Il celebre mito di Shangri-La (Shambala nel folklore tibetano) deve la sua fama in Occidente al libro scritto da James Hilton e ai film che da esso sono stati tratti. Qui vi presento la mia breve recensione sul romanzo e sulla versione cinematografica più celebre, nel caso vogliate trarre spunto per le vostre letture e visioni.
Orizzonte perduto (Lost Horizon, 1933, di James Hilton)

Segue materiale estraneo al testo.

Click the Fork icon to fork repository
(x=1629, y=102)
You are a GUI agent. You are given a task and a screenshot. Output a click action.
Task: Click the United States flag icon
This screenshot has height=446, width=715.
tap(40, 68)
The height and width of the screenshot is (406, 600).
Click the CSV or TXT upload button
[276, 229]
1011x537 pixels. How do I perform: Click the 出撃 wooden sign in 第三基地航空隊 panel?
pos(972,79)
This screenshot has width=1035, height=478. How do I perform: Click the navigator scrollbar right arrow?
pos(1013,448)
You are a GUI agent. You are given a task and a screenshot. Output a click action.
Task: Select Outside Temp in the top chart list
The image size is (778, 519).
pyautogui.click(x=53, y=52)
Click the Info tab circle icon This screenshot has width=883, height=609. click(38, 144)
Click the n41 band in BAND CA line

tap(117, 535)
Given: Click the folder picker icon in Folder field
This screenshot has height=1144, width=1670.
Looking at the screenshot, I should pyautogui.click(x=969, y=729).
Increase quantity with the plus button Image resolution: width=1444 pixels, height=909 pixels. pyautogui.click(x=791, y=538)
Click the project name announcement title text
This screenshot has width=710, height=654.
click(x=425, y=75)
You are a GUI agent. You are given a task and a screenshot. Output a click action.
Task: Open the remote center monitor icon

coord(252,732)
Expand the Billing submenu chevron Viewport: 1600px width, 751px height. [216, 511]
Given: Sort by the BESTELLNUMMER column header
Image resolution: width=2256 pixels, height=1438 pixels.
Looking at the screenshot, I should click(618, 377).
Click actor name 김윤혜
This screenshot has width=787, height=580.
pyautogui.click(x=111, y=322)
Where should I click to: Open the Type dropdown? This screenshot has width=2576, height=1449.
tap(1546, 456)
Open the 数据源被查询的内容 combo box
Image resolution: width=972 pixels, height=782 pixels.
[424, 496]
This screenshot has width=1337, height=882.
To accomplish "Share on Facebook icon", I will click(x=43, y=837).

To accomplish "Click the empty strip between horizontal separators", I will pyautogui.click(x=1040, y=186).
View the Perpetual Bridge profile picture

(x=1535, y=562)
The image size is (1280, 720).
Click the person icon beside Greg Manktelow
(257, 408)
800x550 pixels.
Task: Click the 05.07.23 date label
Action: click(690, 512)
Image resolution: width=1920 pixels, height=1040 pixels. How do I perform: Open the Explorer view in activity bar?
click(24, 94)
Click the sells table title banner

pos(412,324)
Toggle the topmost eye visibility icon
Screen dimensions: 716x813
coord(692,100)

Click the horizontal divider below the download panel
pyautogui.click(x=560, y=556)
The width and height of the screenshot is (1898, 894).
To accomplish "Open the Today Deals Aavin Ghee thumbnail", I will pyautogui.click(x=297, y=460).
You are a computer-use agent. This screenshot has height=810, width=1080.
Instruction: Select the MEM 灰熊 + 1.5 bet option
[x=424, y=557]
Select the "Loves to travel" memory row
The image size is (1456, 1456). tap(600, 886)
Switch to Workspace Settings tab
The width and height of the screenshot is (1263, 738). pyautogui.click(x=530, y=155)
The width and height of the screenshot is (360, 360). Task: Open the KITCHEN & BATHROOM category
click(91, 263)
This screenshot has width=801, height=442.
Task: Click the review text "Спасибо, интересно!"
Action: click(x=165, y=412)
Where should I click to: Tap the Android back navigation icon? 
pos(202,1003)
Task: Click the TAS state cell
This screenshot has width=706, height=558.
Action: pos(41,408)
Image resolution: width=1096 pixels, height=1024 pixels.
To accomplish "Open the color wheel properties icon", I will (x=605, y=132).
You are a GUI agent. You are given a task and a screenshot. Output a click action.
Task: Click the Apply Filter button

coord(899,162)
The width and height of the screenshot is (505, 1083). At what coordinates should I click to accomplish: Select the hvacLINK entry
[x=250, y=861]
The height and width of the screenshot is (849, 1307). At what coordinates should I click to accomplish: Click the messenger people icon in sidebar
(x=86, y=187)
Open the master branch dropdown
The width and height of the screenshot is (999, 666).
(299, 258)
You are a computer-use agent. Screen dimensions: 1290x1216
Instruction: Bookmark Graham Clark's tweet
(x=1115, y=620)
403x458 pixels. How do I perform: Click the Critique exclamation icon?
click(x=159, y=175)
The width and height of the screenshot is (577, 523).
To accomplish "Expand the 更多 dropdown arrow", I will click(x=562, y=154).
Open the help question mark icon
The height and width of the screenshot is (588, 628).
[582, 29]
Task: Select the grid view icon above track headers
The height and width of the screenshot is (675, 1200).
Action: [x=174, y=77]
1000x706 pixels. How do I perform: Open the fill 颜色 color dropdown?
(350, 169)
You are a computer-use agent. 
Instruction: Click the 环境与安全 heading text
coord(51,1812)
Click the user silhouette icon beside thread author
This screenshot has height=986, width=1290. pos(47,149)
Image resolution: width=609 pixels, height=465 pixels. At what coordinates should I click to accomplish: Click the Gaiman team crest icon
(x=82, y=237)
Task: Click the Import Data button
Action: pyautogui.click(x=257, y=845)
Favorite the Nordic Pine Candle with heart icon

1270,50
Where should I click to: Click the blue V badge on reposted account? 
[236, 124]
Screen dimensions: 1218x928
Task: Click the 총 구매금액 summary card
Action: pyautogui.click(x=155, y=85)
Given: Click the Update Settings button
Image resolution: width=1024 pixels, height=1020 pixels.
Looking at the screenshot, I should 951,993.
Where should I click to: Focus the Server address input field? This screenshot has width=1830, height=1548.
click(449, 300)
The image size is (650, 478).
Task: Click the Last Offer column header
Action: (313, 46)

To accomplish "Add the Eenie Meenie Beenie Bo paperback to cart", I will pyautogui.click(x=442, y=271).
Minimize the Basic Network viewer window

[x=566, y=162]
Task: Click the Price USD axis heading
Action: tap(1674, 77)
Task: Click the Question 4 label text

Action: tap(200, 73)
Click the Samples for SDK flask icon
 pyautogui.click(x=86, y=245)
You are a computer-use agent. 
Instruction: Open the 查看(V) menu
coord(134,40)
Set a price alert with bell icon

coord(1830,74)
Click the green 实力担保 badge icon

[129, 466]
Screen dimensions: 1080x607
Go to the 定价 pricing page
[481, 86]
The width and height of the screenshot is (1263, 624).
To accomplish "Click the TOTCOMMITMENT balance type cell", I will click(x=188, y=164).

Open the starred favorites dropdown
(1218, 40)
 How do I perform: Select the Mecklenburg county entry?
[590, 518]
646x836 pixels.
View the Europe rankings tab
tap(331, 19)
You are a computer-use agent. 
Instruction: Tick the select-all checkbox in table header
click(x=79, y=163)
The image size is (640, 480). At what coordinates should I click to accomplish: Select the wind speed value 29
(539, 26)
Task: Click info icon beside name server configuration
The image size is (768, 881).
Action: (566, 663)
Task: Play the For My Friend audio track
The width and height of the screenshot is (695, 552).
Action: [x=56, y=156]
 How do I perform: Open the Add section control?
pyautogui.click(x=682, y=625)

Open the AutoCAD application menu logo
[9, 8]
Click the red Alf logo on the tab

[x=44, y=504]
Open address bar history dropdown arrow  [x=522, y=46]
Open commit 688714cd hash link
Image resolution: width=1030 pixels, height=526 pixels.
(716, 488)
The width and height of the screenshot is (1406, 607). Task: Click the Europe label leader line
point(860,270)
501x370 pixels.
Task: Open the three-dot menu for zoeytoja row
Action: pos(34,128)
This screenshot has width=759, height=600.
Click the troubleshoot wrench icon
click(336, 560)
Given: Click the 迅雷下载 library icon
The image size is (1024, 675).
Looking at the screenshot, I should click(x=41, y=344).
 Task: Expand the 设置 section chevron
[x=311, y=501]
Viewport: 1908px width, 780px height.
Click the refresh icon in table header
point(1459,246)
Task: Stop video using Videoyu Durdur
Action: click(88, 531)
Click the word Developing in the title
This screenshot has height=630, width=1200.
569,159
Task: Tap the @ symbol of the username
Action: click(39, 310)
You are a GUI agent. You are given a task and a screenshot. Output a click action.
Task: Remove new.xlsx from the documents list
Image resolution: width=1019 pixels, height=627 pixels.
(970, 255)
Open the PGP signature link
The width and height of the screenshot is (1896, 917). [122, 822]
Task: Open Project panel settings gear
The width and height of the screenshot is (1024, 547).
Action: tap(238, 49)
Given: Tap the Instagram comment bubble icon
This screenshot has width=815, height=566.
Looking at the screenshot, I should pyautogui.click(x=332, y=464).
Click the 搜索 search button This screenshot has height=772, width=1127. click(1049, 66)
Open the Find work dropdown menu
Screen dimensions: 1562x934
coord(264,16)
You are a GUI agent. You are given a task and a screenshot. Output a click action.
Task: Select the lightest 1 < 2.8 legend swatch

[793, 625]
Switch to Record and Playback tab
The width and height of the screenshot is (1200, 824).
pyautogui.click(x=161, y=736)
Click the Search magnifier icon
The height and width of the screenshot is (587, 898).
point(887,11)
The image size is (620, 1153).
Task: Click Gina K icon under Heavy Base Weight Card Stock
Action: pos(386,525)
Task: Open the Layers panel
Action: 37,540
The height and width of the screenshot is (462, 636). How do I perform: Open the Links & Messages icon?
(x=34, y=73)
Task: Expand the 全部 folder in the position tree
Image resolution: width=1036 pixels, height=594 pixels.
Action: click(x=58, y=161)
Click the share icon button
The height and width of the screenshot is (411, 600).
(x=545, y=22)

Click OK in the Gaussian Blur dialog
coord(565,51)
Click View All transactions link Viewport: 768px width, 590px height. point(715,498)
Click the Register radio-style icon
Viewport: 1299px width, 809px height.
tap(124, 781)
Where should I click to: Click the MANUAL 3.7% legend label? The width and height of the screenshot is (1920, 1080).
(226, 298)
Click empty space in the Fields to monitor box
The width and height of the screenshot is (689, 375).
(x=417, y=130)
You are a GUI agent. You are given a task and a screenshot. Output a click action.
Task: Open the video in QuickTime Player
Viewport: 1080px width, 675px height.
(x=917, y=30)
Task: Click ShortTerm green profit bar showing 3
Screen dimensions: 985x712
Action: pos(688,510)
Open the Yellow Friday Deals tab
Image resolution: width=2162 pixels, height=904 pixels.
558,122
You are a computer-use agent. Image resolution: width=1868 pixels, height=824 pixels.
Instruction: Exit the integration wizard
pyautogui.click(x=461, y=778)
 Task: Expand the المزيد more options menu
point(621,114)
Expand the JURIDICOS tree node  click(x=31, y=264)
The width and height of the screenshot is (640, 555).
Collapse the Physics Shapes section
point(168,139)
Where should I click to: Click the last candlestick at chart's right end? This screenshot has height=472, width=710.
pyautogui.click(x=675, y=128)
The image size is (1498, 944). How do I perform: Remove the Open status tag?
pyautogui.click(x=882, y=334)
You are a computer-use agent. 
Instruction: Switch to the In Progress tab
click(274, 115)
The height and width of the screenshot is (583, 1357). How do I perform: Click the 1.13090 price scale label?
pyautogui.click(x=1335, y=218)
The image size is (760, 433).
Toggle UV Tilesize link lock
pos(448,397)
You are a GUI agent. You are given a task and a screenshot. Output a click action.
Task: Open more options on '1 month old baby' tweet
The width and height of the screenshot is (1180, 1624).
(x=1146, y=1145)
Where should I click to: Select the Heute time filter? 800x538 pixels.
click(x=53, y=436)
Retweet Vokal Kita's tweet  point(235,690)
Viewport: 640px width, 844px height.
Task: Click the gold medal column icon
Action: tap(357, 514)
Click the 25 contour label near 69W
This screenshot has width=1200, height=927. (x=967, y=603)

In fuga da una rivolta a Baskul, quattro passeggeri vedono il loro volo dirottato e precipitano tra le montagne dell’Himalaya, trovandosi poi in una città nascosta in una valle amena. Il libro, piuttosto famoso e soprattutto citato in svariate altre opere (da Carl Barks a “Uncharted 2”), è una lettura, a mio avviso, assolutamente meritevole. Sotto vari punti di vista. Innanzitutto perché, come fonte di puro intrattenimento, centra ampiamente il bersaglio, riuscendo a catturare il lettore e a fargli leggere una pagina dopo l’altra; molto bravo l’autore, inoltre, a chiudere i capitoli con un evento significativo, che induca a procedere. Inoltre va aggiunto il fascino che, volenti o nolenti, i luoghi esotici e distanti esercitano almeno un po’ su tutti noi. Come non sognare, anche solo se per il breve tempo di una lettura, di una realtà isolata dalle violenze e dalle pochezze del mondo moderno? Come non sentirsi attirati – e combattuti, come i protagonisti – dalle attrattive che questa può offrire? “Siamo noi i prigionieri, o sono loro?”. Bellissimi anche i ragionamenti e le riflessioni, così come gli alterchi tra personaggi, i loro dubbi. Un’opera che, sempre secondo il mio parere, ha sofferto pochissimo del tempo trascorso dalla sua stesura. Fa inoltre riflettere l’impatto che ha avuto nella cultura di massa: dal vecchio nome di Camp David, alla contea di Zhongdian ribattezzata Shangri-La, alle numerose citazioni in brani musicali.
Orizzonte perduto
Lost Horizon, Stati Uniti, 1937, di Frank Capra
Dopo pochi anni dall’uscita del romanzo, il celebre regista Capra decide di proporne una versione filmica. L’operazione gli riesce piuttosto bene. Alcuni sono i cambiamenti rispetto al libro: il nome del protagonista da Hugh diventa Robert (elemento trascurabile), i passeggeri dell’aereo sono in fuga dalla Cina e diventano cinque, inoltre cambiano un po’ i rapporti tra loro. Nonostante queste differenze, ritengo che il film sia piuttosto fedele all’opera originale e che sia in grado, malgrado i limiti di tempo, di condensarla in maniera estremamente buona. Purtroppo dei 210 minuti originali ne sono sopravvissuti solo 132 (senza contare che inizialmente erano risultate 6 ore complessive!, ma il regista fu più volte costretto a tagliare, oppure ciò venne fatto senza il suo consenso); esistono tuttavia edizioni che ricostruiscono alcune scene perdute anche grazie agli script recuperati. Sono stati girati inoltre due differenti finali, che in un certo senso dividono in due quella che è la conclusione del romanzo. Ad ogni modo, si tratta di un film che merita di essere visto e che, come il libro, è capace di risultare godibile anche dopo tanti anni. Gli scenari montuosi, così come gli edifici di Shangri-La, sono resi in maniera estremamente fascinosa, le musiche del celebre Dimitri Tiomkin fanno il loro dovere, la sceneggiatura – complice la fonte letteraria – è coinvolgente, la recitazione niente male. In conclusione, se non disdegnate i film un po’ datati, dategli una chance.